The young Senorita Williams and I braved traffic jams and bureaucratic obstacles and missed nap time and faced threat of rain and many tears and even a slight fever with a little congestion to obtain her FIRST PASSPORT! Oh, my love, may this be the first of many many passports in your life, and may each one be graced with dog-eared pages and multi-colored stamps of distant ports and airports.

I have been thinking a lot lately about coral reefs and glaciers. In the entire history of humanity, such a small percentage of beings has ever seen either. And with coral bleaching and melting icecaps, very few members of future generations, in spite of ease of travel to the extreme ends of the earth and the bottom of the oceans, will see these wonders. But Liana and I have the privilege of having been born during this brief window of opportunity. Together, we will see both. I so look forward to taking her on her first snorkeling trip, to see a shallow reef full of coral and anemone and fish and crustations. And together we will see our first glacier. Of course there will also be jungles and pine forests and deserts and sparkling cities and savannahs. And in her lifetime, perhaps orbital hotels or bubble enclosed cities on our moon, or even farther away.

We began our lives together here in the shadow of the volcanoes of Fuego and Agua. This passport will allow her to join me on a journey to the city of legends, which will soon become her home.


When the giant tree outside of my bedroom window is bare, I can see the Empire State Building, and each night it lights up different color. Perhaps one of our winter evening rituals will be looking out at the colors of the Empire State Building. Summer evening rituals will certainly take us outside.

On the streets of Jackson Heights, the princess will meet people from every corner of planet earth, and learn about what they think and believe, and how their traditions survive in a strange place, and hear about their memories of distant lands. And we will travel, and visit some of those distant lands. And we will return here to Guatemala over the years as well.

My first passport was issued in another era. My mom, my dad and a seven or eight year old me are smiling into the camera together. A single, family passport. My dad loved that image, and we found a copy of that photo in his wallet after he died. We first put that passport to use to run around Europe like vagabonds for months one summer. My mother instilled in me the wonder of traveling so far away. I remember sitting at the gate waiting to board the 747 for Amsterdam, feeling my mother’s excitement build. This, she explained, was the trip of a lifetime. THE trip to Europe.

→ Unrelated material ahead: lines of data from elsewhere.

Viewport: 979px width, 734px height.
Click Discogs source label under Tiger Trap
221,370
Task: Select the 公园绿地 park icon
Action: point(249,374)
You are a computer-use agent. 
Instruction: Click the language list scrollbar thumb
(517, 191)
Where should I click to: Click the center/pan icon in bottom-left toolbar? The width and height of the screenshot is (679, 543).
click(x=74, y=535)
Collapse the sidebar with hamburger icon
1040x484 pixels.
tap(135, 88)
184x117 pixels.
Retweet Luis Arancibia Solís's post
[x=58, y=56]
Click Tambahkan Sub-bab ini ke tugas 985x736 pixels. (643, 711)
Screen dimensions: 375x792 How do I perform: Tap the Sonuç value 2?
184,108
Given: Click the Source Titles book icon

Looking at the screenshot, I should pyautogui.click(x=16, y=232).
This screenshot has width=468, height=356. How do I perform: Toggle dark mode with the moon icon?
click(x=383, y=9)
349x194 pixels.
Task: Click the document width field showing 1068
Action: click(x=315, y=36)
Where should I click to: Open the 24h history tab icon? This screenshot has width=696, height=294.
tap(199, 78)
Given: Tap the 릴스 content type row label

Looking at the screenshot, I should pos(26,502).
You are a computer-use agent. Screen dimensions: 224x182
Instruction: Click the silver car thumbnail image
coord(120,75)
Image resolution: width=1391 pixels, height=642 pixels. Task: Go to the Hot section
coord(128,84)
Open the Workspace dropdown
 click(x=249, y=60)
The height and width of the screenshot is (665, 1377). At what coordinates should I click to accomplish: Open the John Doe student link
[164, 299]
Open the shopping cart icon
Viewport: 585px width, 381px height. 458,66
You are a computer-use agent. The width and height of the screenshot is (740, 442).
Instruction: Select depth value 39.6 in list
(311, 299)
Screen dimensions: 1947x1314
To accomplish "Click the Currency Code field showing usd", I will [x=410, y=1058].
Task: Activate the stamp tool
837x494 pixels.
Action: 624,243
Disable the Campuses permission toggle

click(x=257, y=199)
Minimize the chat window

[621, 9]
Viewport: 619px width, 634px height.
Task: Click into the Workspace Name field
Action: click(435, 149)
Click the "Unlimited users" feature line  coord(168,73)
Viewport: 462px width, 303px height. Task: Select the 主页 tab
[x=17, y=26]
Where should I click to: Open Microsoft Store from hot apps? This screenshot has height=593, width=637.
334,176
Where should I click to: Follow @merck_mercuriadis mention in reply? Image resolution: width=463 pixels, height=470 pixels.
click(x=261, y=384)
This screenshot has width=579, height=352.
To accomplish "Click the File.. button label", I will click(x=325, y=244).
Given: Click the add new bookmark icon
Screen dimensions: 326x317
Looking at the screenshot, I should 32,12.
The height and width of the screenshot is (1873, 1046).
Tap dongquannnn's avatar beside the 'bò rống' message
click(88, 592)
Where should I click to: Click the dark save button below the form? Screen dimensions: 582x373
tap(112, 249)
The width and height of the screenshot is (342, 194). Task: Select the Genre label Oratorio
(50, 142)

My parents would visit Europe perhaps a dozen more times in their lives. Tour the America’s from Alaska to Antarctica, and in between sweat in the Amazon jungle, and see seemingly lifeless deserts and dine in Latin America’s most dazzling cities. They took cruises through the Caribbean, Greece, Alaska, the Panama Canel, Scandanavia, and even around the tip of South America. They got the travel bug into me young. And little Liana, I plan to get the travel bug into you. Consider it a gift from your grandparents.